Previous Post
Deciding if I'm urban with WebAssembly and Seafowl
Dec 14, 2022 · By Marko Grujić
READING TIME: 12 min

Rust visitor pattern and efficient DataFusion query federation

We explore the inner workings of DataFusion filter pushdown optimisation, and see what it takes to ship them to remote data sources.

We've recently released a new feature in Seafowl, allowing one to remotely query a variety of external data sources. Coincidentally, the feature is completely independent of Seafowl itself; anyone using DataFusion as a query engine framework can make use of it. In fact, to facilitate this, we've factored out the code to a stand-alone crate named datafusion-remote-tables!

In this blog post we'll touch on how this querying mechanism works. Specifically, we'll focus on how we achieve filter pushdown, a special optimisation reducing the amount of data needed to be transferred over the network. As it happens, this also serves as a great overview of some DataFusion internals as well as a couple of fundamental Rust concepts1 at the same time.

DataFusion tables and filter expressions 101

In order for a particular data source to become queryable in DataFusion, it needs to implement the TableProvider trait. It is an async_trait, so as to enable an asynchronous scan method, which is responsible for creating a physical plan for a particular query.

The scan method receives a number of useful parameters:

  • projection: An optional list of column indices. If provided scopes down the required output to only a subset of table's columns.
  • filters: A slice of Exprs (see below) parsed from the WHERE clause.
  • limit: Denotes the maximum number of rows requested (LIMIT clause).

All of these represent an optimisation strategy for pruning the data closer to where it actually lives. In our remote table implementation of this trait we use all these arguments to re-construct a SQL query in a string form native to the corresponding remote data source and execute it2.

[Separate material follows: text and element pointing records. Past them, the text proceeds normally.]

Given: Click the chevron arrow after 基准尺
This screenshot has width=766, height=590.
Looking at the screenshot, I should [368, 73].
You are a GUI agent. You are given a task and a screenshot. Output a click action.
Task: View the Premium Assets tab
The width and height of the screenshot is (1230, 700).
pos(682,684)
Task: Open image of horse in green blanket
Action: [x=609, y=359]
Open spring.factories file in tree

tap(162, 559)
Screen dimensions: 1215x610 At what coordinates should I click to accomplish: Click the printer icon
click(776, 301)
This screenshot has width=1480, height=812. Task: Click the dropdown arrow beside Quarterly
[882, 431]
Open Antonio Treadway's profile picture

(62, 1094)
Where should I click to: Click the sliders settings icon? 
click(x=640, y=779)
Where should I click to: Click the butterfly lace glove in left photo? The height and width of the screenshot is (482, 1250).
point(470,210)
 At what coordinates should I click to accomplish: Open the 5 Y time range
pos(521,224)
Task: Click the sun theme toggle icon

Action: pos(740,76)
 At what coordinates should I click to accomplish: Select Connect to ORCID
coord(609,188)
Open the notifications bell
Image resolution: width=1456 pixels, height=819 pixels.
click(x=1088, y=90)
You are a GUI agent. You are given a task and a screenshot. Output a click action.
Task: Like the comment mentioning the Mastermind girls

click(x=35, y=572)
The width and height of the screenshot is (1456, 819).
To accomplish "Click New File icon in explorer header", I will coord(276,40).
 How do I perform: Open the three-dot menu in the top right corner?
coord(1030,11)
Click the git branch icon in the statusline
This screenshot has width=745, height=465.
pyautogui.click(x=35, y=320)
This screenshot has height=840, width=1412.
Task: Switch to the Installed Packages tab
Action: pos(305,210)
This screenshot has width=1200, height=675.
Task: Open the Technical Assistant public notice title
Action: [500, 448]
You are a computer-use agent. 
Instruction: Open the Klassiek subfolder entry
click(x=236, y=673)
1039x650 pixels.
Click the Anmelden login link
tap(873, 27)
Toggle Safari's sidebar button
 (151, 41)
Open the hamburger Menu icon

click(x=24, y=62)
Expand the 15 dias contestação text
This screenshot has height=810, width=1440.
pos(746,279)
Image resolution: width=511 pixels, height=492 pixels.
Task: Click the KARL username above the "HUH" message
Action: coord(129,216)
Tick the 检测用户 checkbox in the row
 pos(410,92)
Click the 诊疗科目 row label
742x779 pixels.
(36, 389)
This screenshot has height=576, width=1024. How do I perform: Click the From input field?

Importantly, an Expr is a DataFusion enum representing an arbitrary logical expression (and thus filters as well):

#[derive(Clone, PartialEq, Eq, Hash)]
pub enum Expr {
    ...
    /// A named reference to a qualified field in a schema.
    Column(Column),
    /// A constant value.
    Literal(ScalarValue),
    /// A binary expression such as "age > 21"
    BinaryExpr(BinaryExpr),
    ...
}

It is also recursive, as some of the variants contain structs that are themselves composed out of Expr:

#[derive(Clone, PartialEq, Eq, Hash)]
pub struct BinaryExpr {
    /// Left-hand side of the expression
    pub left: Box<Expr>,
    /// The comparison operator
    pub op: Operator,
    /// Right-hand side of the expression
    pub right: Box<Expr>,
}

while others (e.g. Column and ScalarValue) represent leaf nodes in the expression tree.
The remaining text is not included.